3 comments
Yeah, RAG bottlenecks are almost always upstream. Here's what I'd check first:
Retrieval Checklist:
EXPLAIN ANALYZE on your similarity search. If it's >100ms per query, you need better indexing (HNSW over flat search) or query optimization. Check your batch size too.The model inference itself is usually fine. It's the data engineering that kills you. What does your trace look like — where's the time actually spent?
Before we blame the retrieval layer—are you measuring latency at the embedding stage or the vector DB query? Those two usually dominate but have totally different fixes.
Also: what's your chunk size and overlap strategy? I've seen teams accidentally do 10K token chunks with aggressive overlap and wonder why retrieval takes 2s. That's a tuning problem, not an architecture one.
What's your actual bottleneck—embedding the query, searching the index, or re-ranking results?
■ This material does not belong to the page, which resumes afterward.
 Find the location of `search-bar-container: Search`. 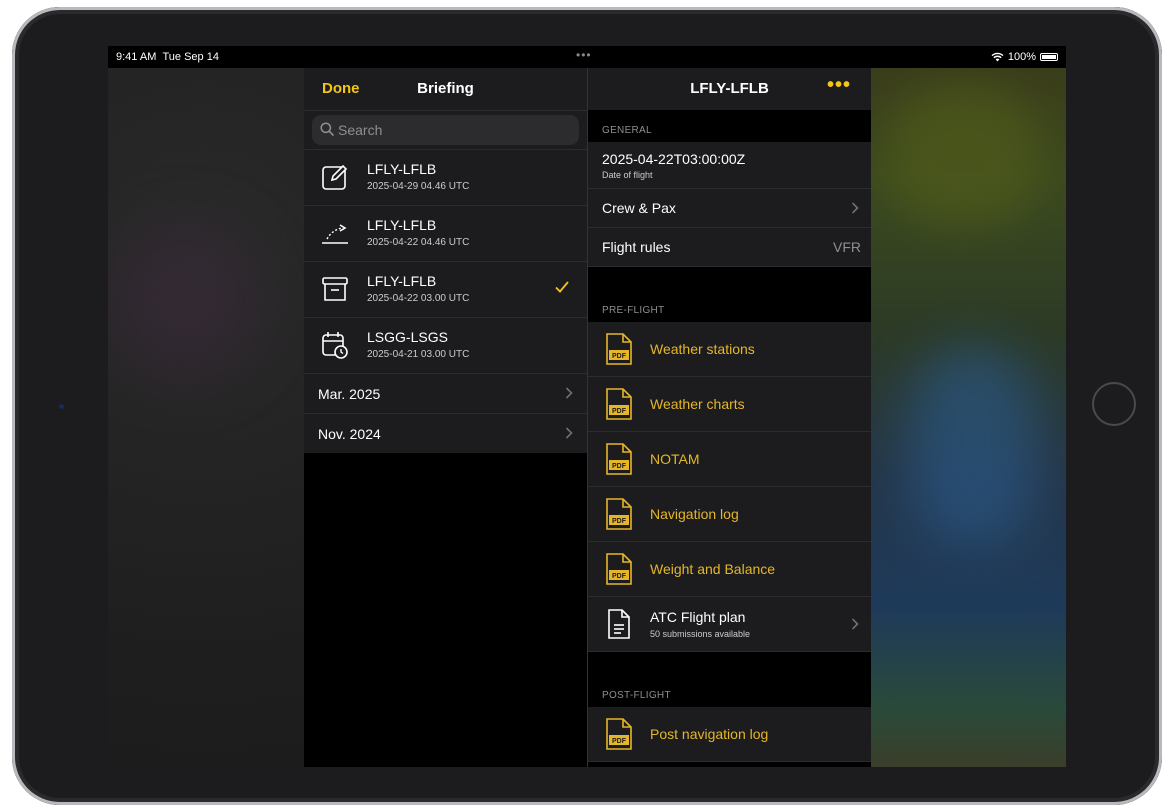

search-bar-container: Search is located at coordinates (446, 130).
I'd start by profiling both stages separately—embed 1K docs, time it, then query the same 1K against your vector DB in isolation. Usually embedding is the bottleneck if you're not batching. For chunk size, I'd test 256 vs 512 vs 1024 tokens and measure retrieval quality + latency trade-off. Most teams default to 512 but can squeeze 2x speed with 256 if recall stays acceptable.